◆ **Selected passage**:

Introduction
Personally one of the most interesting components of the VMware architecture I/O stack is storage. There are a plethora of diverse storage solutions in the industry today that offer unique different ways of addressing storage performance, as well as the increase in capacity demands. Storage problems are the most common mis-configuration effecting performance that exists in VMware today. An oversaturated LUN will effect all virtual machines that share that same data store. Take this concept up a level, a group of disks (RAID group) that are saturated with I/O will negatively impact all LUNS that share those same physical spindles. Storage traditionally has been the “red headed step child” in VMware and hasn’t gotten a lot of visibility. Storage I/O bottlenecks can create serious virtual machine problems and yet it wasn’t until ESX 3.x that graphic visibility was even displayed to VMware administrators, see 2.x MUI reflects CPU and memory (Management User Interface for those newer to VMware).
This is still evident today, consider DRS, it has the ability to migrate based on CPU and memory, but storage is an after thought. Speculation and rumor suggest that VMware has been working on storage DRS and will introduce this sometime in the future. With all of the different solutions and approaches from different vendors, I will try to focus in a more general overview of storage concepts rather than specific array types and how they work. Having said that, my background is with EMC storage products, so excuse any “biased” terminology or methodologies.
Fundamentals
Before getting into to much detail on troubleshooting let’s cover some of the basics with storage to ensure we are on the same page. From a VMware perspective, there are different storage types that the server can utilize for its VMFS (Virtual Machine File System) partitions. Local storage which can range from anything from IDE drives to locally attached SCSI drives, or shared storage. Shared storage connectivity offers a distinct advantage over locally attached storage as it allows you to leverage VMotion which can actively move a virtual machine from one physical host to another.
Three shared storage options that are supported in VMware vSphere are fiber channel (SAN), iSCSI (hardware or software) and NFS. NFS and iSCSI use standard ethernet networks rather than a devoted fiber channel switched network. Traditionally with VMware, fiber channel SAN’s have been the more widely adopted and deployed configurations since historically it has been around the longest and offers fast, reliable connectivity. iSCSI and NFS have quickly caught up with fiber channel SAN’s as more vendors offer outstanding products while avoiding some of the expenses that are tied to a traditional SAN. The following chart depicts testing that VMware conducted on the various options, (lower is better).
Raw device mappings (RDM) is yet another option that VMware allows an administrator to utilize. A raw device mapping is simply the act of giving a virtual machine full and complete access to a LUN, there is no underlying VMFS structure. A great use case for this might be a database that needs guaranteed disk performance and can’t suffer contention.
Across these different shared storage options one can now chose a variety of configuration methods. SATA disks, fiber channel disks, flash disks are all now common drive types that one can implement in a enterprise storage array. Raid types can vary from Raid 1, 10 and 5, and there are technologies that will allow you to stack multiple raid types together for performance (Metaluns). Storage vendors typically leverage cache to assist with workloads by having frequent requests sit in memory since traditional hard disks take longer to access data (seek time). If your not a storage administrator this might sound overwhelming, and sometimes it is. You need to step through the entire stack when looking at storage related problems. Check the array, then check the switch, then check the host. Make sure you are analyzing the entire gamut, not just the part you are responsible for (which may just be the ESX server).

◆ **Record set**:

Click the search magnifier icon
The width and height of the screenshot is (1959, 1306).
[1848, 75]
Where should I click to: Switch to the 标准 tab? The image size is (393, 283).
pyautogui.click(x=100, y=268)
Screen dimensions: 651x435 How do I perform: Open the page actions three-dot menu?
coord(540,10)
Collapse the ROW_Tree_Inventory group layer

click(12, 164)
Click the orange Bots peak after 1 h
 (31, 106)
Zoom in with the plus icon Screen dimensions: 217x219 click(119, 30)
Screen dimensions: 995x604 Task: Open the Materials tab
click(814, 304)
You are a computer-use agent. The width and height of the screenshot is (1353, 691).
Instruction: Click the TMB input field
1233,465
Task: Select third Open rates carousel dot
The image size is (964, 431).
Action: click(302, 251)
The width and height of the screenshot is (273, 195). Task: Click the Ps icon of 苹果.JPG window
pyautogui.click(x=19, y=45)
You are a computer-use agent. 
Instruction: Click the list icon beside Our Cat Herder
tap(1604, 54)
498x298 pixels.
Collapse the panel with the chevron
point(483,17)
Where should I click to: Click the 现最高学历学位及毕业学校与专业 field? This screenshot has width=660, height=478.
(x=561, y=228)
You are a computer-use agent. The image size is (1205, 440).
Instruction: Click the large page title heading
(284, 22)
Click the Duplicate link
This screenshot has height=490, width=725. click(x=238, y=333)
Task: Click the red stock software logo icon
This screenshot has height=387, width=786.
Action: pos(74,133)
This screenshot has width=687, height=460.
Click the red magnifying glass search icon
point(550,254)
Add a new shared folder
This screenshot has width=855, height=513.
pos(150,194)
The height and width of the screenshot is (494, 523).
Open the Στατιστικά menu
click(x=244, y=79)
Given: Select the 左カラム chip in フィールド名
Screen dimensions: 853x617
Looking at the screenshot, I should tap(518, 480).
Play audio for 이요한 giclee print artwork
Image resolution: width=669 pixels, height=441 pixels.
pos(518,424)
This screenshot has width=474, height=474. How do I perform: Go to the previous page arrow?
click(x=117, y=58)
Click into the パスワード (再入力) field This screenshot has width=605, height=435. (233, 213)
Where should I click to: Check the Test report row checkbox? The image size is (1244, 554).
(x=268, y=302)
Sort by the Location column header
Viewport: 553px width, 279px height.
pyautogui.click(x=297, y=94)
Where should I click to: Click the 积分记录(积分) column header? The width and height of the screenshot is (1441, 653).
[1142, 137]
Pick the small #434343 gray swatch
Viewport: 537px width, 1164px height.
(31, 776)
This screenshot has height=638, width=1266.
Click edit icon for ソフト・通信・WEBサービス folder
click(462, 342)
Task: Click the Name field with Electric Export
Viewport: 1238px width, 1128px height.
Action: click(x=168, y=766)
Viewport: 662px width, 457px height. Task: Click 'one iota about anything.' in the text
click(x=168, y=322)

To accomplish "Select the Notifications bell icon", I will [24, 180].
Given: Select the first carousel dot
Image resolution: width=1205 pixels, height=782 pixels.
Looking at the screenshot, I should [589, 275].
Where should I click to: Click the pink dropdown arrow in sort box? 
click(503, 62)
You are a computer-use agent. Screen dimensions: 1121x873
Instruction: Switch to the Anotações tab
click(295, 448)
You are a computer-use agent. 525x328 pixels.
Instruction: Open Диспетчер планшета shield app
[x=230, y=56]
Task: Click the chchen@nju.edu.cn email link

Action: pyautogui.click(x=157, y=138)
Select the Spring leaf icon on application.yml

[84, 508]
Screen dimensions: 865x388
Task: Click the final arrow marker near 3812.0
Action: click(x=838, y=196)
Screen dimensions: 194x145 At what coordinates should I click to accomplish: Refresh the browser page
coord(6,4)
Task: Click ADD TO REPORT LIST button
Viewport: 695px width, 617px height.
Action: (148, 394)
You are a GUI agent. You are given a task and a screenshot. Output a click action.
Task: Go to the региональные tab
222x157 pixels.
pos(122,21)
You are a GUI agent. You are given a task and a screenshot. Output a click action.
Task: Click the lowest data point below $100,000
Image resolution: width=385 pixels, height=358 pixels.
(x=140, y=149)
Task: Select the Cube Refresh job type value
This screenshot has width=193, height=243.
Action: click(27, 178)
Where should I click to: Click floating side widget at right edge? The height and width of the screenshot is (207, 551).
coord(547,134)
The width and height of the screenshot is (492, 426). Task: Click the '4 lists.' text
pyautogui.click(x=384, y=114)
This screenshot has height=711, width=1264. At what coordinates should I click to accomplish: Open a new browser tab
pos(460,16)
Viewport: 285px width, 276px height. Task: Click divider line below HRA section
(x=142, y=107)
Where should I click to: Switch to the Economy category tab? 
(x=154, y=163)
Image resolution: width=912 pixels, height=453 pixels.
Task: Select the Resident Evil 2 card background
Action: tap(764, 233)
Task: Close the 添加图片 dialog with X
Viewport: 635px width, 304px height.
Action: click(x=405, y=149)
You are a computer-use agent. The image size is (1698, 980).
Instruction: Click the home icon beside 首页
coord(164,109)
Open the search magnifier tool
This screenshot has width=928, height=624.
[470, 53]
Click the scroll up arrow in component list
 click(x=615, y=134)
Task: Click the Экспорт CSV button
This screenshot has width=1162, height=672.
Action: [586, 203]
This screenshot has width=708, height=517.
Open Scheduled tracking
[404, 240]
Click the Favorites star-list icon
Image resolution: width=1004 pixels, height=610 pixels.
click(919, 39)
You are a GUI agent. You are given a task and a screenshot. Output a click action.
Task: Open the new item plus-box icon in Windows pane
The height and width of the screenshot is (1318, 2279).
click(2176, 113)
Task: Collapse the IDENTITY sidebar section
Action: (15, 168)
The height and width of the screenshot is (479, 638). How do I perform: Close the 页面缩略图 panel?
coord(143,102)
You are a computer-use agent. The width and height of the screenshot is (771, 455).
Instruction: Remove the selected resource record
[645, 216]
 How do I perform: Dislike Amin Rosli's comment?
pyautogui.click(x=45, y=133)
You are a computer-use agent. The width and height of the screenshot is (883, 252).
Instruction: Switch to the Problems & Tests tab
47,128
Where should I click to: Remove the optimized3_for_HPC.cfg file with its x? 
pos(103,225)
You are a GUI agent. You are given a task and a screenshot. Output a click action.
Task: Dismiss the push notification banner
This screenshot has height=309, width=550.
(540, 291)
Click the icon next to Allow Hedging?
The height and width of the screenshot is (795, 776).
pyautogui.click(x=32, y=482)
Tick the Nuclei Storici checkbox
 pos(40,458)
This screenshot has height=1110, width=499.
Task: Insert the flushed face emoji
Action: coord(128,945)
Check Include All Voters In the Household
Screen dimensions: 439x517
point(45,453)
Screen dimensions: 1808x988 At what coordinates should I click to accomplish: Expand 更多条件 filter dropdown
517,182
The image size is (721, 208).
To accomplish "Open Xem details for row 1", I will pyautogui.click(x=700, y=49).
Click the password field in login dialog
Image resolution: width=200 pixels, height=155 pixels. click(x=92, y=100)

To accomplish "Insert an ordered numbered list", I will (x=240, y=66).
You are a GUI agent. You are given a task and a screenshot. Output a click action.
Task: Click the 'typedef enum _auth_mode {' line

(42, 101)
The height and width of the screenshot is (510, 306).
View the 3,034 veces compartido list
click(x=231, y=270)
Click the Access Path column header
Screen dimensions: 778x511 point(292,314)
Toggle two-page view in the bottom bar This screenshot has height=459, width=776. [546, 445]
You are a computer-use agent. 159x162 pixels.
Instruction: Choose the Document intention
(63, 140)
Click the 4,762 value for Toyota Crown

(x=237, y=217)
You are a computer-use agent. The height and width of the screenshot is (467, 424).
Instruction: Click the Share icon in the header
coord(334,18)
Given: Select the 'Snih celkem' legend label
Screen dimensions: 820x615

◆ **Exercise tasks**:
1 - In the VMware storage text, what does a raw device mapping give a virtual machine?
2 - List the shared storage options that the VMware storage text says are supported in VMware vSphere.
3 - Continue the VMware storage text from its last sentence.
The records can be set aside; they are not used here.

◆ **Expected answers**:
1 - Full and complete access to a LUN, with no underlying VMFS structure.

2 - Fiber channel (SAN), iSCSI (hardware or software), and NFS.

3 -
What to look for
Before I jump into my bulleted list of issues to be aware of, I wanted to stress some key concepts that will help prevent storage related problems down the road. Physical and virtual workloads share the same characteristics when it comes to storage, and that is planning. The more requirements you can get up front from your customer or your own environment, the better this will aide in your storage configuration design work. Don’t let virtualization add a layer of confusion, try and keep things simple. If you had a high I/O SQL database on a physical server, would you put this on NFS using a RAID 3+1 SATA configuration? Then don’t do it in a virtual environment! Consider your workloads and give them the resources they need to thrive as an application or you will have users coining phrases like “VMware performance is slow”.
- Check for excessive demands placed on a LUN. This is the number one cause of storage performance problems and sometimes the hardest to identify. Consider this, one physical fiber channel disk drive will average 125 IOPS per disk. Have you given you LUN enough physical spindles to accommodate the workload? Are you using the right RAID type?
- Check for excessive demand on the disk group or RAID group. Is your VMFS LUN sharing physical spindles with other LUNS? A LUN that might be used by another application that is not performing correctly can put a serious load on your VMware environment.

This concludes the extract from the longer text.